El atlas melancólico de Krasna Vukasovic

(una historia cartonera de la pintura chilena)

 

 

 

Comparado con el sueño puro, con la impresión no analizada,

el arte definido, el arte positivo, es una blasfemia.

Baudelaire

 

Cuando pinto estoy feliz, pero no estoy creando. Se crea en el dolor nomás.

La felicidad va en contra del talento.

Adolfo Couve

 

La magia está en esos pedazos de porquerías: todos sabemos que son solamente pintura y construyen esta superficie que tiene ciertas profundidades y sutilezas entreveradas.

Natalia Babarovic

 

 

Cada vez que la pintura resucita se tiene que criticar a sí misma. Cuando de alguna manera se ha intentado sostener el presente y validez de la pintura –un presente y validez que la pintura nunca tuvo–, se ha hecho a través de evasivas que no hacen otra cosa que confirmar la impertinencia e invalidez de la pintura. Esta no es la excepción, y poco importa, pues a nadie le importa la pintura (con el debido respeto a los dueños de las fábricas de pintura; porque a los pintores nadie los conoce). ¿Qué es (hoy) la pintura? Óleo, acrílico, esmalte; sobre tela, cartón entelado, papel encerado, diario de ayer o diario del día, lata de atún, jurel, jurel tipo salmón, o salmón ajurelado. La importancia de la pintura es tan relevante como lo son los intereses del gerente de Ceresita o de Jurel San Jorge ––porque de todas formas, la pintura necesita una superficie, aunque esta sea julera.

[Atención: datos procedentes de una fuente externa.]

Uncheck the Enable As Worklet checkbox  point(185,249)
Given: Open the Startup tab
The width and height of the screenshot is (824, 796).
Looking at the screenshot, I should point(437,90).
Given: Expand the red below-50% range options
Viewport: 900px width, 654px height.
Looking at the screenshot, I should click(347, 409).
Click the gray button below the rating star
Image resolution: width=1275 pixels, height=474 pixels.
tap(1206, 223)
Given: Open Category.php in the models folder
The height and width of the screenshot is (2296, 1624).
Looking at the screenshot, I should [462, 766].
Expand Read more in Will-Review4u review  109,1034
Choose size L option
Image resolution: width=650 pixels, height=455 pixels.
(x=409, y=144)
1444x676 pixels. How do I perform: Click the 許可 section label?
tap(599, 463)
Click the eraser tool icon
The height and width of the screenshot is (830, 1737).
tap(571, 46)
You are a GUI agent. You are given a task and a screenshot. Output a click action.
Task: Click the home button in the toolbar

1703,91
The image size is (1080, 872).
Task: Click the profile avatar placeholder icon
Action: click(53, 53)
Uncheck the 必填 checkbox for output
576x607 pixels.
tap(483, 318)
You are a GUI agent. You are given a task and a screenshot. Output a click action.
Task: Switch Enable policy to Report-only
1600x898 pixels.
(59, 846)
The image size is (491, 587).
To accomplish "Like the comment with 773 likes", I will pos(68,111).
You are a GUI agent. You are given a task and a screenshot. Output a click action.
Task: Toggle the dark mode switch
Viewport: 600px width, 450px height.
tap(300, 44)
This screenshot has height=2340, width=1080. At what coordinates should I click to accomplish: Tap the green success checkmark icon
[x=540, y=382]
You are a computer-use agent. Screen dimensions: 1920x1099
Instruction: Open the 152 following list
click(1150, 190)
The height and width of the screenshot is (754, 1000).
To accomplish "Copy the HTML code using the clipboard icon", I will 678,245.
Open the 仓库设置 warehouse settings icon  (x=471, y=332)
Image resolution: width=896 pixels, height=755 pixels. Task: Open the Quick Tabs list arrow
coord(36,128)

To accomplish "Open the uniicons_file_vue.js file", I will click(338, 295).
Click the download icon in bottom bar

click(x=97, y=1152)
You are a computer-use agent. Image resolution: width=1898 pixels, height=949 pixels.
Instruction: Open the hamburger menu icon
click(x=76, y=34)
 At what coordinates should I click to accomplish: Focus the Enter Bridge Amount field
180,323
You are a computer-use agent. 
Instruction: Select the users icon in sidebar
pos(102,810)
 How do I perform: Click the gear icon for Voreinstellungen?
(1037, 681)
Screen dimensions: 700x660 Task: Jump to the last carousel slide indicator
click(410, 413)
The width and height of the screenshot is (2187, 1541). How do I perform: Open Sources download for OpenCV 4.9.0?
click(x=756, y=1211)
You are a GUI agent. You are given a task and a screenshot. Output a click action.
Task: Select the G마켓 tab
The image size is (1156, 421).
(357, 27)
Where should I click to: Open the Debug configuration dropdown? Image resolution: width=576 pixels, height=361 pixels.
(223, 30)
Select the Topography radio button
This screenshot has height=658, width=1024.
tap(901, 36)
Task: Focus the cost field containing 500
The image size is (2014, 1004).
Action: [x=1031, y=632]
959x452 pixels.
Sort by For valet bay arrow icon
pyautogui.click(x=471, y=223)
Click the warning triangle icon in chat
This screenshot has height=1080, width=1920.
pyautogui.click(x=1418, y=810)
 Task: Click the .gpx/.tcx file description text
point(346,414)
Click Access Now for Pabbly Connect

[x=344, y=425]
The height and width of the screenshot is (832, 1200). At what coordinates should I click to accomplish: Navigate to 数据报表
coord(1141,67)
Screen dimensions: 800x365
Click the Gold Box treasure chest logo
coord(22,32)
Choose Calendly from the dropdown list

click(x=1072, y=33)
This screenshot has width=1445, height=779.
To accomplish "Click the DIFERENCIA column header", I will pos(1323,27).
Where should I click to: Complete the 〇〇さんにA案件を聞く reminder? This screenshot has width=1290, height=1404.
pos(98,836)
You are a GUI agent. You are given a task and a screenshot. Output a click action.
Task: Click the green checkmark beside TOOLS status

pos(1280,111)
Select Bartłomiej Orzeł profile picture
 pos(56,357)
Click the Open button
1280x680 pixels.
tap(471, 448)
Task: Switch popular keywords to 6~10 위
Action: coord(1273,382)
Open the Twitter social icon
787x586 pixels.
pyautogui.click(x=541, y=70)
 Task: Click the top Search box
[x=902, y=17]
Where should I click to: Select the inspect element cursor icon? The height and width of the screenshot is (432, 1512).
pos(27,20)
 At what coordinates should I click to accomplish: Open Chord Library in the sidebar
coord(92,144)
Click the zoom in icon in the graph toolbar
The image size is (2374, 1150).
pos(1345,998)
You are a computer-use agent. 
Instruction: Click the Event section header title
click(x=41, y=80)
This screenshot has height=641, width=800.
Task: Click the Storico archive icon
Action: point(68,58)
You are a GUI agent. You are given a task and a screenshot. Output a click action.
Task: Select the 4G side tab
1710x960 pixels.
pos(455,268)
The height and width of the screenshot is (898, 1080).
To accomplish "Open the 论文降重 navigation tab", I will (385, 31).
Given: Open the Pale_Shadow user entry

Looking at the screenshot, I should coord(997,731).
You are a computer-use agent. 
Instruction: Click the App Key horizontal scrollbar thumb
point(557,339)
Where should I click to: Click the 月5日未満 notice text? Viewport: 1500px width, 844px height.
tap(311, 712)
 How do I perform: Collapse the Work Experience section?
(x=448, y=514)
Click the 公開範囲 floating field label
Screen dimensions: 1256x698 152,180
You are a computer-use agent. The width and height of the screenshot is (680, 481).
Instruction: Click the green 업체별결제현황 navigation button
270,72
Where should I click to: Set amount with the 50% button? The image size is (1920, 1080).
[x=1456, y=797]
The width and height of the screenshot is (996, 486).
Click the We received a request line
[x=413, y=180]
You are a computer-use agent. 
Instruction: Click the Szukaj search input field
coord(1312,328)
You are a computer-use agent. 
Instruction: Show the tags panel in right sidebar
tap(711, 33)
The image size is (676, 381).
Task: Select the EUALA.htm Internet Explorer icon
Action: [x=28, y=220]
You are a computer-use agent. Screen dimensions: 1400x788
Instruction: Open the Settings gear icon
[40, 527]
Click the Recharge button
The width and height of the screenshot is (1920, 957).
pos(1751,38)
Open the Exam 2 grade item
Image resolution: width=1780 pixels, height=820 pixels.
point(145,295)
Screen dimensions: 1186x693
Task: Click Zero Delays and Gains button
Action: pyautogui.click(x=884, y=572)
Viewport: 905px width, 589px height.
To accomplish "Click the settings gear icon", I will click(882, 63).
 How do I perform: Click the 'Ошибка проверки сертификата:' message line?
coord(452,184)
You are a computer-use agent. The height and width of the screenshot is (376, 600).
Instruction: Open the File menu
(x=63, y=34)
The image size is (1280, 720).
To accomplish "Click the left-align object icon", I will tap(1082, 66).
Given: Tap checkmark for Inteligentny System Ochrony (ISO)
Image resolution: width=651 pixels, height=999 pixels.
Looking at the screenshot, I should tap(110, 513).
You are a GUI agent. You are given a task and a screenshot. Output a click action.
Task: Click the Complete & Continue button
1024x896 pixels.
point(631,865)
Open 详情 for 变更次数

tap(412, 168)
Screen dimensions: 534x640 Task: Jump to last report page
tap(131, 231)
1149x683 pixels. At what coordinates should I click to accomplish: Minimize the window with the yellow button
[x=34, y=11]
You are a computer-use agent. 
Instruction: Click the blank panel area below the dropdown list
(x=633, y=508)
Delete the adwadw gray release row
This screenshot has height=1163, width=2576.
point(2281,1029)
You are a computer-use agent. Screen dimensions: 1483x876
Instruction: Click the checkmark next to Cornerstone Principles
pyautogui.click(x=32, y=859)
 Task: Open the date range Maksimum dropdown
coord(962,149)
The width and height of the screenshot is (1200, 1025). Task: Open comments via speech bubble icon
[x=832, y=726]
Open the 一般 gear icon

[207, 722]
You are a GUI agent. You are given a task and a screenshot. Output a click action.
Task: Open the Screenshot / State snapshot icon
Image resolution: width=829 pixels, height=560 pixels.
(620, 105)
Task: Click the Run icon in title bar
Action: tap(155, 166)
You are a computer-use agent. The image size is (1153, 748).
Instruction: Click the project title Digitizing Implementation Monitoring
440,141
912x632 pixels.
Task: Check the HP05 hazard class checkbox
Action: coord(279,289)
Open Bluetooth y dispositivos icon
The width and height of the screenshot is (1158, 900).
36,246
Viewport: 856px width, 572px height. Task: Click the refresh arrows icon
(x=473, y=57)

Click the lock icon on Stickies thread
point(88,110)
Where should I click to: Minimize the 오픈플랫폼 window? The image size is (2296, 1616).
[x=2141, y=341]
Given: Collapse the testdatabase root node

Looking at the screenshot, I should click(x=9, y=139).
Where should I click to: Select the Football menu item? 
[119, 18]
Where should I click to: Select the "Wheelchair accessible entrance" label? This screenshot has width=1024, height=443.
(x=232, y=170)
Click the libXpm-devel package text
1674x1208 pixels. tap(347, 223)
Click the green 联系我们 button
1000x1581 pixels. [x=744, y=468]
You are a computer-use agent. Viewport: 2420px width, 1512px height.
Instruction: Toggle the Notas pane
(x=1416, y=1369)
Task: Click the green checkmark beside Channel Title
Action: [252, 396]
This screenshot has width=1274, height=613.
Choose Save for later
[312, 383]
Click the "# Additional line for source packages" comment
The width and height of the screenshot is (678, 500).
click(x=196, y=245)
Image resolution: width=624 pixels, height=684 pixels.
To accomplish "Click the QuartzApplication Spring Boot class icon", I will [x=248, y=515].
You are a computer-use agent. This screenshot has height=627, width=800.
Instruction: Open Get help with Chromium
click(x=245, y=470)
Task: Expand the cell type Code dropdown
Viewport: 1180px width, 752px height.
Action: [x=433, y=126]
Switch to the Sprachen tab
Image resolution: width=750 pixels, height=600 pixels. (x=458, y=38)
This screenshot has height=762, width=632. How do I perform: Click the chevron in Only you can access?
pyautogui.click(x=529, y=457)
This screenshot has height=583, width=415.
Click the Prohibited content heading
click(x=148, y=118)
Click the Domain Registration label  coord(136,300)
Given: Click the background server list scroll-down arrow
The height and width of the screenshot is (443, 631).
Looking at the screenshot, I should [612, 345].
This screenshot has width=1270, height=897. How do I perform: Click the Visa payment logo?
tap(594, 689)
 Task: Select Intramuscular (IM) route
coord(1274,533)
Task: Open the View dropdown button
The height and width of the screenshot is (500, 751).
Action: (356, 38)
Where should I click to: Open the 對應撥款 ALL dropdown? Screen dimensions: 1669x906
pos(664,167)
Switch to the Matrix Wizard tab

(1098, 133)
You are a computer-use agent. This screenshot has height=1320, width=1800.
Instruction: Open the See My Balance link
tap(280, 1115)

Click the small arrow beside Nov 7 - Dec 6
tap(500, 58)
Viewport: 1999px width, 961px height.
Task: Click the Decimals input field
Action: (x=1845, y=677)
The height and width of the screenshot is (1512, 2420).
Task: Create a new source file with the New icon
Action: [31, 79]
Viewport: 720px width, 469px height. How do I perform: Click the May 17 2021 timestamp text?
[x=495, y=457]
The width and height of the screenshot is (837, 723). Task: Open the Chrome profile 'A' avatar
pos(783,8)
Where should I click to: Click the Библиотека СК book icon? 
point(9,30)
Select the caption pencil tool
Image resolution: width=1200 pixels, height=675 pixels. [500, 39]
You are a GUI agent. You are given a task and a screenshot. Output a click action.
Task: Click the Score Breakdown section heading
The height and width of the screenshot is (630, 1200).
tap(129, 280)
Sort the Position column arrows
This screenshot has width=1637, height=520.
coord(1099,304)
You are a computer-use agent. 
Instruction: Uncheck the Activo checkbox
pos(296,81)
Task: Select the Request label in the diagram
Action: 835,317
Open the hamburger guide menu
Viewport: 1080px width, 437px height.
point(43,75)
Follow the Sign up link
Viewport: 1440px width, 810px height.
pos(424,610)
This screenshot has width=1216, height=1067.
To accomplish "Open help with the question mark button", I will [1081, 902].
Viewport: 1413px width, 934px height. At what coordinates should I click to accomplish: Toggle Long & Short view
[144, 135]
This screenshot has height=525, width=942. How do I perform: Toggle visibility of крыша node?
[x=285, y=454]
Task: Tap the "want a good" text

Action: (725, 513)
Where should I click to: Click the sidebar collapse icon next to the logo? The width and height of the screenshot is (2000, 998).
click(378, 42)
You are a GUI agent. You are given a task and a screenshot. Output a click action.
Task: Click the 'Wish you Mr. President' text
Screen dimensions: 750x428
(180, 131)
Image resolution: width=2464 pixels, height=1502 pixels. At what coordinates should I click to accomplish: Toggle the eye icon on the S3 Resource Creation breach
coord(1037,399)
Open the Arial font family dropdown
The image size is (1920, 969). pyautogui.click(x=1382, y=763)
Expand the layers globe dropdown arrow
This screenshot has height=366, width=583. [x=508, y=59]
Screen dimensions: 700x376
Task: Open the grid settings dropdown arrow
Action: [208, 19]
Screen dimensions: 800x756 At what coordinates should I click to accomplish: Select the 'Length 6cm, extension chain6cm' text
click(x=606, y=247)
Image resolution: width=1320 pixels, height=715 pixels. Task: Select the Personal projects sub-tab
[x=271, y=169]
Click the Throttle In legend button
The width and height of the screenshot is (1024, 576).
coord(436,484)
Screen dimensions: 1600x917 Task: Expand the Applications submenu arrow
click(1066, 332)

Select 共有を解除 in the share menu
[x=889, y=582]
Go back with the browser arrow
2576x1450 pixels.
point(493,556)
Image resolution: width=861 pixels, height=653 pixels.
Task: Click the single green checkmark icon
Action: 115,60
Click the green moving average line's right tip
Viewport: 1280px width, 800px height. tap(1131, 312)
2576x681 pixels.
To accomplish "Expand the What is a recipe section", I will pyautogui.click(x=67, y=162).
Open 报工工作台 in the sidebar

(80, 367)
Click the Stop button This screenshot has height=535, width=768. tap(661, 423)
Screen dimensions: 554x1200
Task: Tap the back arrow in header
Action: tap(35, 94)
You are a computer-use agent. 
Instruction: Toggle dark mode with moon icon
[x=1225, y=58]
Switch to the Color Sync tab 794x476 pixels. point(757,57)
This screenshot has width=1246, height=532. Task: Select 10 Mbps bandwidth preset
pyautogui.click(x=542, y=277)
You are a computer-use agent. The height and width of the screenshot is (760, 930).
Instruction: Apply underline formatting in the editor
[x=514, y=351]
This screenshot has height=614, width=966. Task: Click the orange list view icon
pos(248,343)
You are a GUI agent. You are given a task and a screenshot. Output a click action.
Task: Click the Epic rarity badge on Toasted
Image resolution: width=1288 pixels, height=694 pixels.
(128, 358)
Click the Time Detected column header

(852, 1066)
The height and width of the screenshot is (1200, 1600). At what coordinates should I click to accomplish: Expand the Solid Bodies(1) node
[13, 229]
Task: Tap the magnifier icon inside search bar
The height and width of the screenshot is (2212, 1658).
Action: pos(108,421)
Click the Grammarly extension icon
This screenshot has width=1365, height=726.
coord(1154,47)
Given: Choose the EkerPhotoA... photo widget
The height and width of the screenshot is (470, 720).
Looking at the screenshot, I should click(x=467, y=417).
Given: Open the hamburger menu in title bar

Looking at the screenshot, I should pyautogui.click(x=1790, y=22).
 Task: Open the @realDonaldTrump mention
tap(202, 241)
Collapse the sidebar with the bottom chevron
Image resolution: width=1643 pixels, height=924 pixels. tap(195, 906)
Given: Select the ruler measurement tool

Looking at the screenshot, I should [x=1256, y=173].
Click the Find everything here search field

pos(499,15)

Mirar la pintura de K. Vukasovic es mirar (de reojo) a La Historia del Arte. Una historia del arte que no es la historia del arte chileno, ni latinoamericano u occidental. Tampoco es una historia del arte quejumbrosa ante el registro, archivo y documentación, que reducirían la trascendencia pictórica a la condición de imagen sujeta a un tiempo y un territorio clausurados. Es un atlas tan melancólico como mnemotécnico. Es un álbum que resiente la manera en que la historia ha sido reducida a la condición de imagen, en un tiempo sobresaturado de imágenes, y en un territorio carente de historia de imágenes propias. Al fin y al cabo, en la era digital se democratiza perversamente el estatuto visual de las superficies pictóricas. Empastes, veladuras, negativos, fotogramas y pixeles son igualmente miserables e igualmente visibles, sin importar de dónde ni de cuándo provenga su miseria ni su visibilidad. El atlas melancólico de K. Vukasovic no es “La Historia del Arte”, es una historia (la suya, su historia del arte), que a través de la pintura, relata los modos en que las imágenes del arte se volvieron tan residuales como los soportes que permiten el acontecimiento de la pintura.

 

 

De manera póstuma –a dos años de su muerte, tras una prolongada agonía sifilítica–, se publicó la primera edición francesa de Spleen de París; icónico poemario compilatorio de Charles Baudelaire, autor pionero de la modernidad (en términos conceptuales y ante todo, nominales), y paladín de la melancolía. Jactándose de una prosa poética (musical sin ritmo y sin rima), y a través del exquisito cinismo que lo singulariza, Baudelaire retrató el tedio de la vida moderna, en una fase de la modernidad que comenzaba a padecer la experiencia rutinaria de un público moderno, pero sin llegar a rechazar del todo las imágenes que consolidaron visualmente a la modernidad –el poeta mantuvo una relación conflictiva con la fotografía, incluso aceptando (a regañadientes) ser retratado en algunas ocasiones–.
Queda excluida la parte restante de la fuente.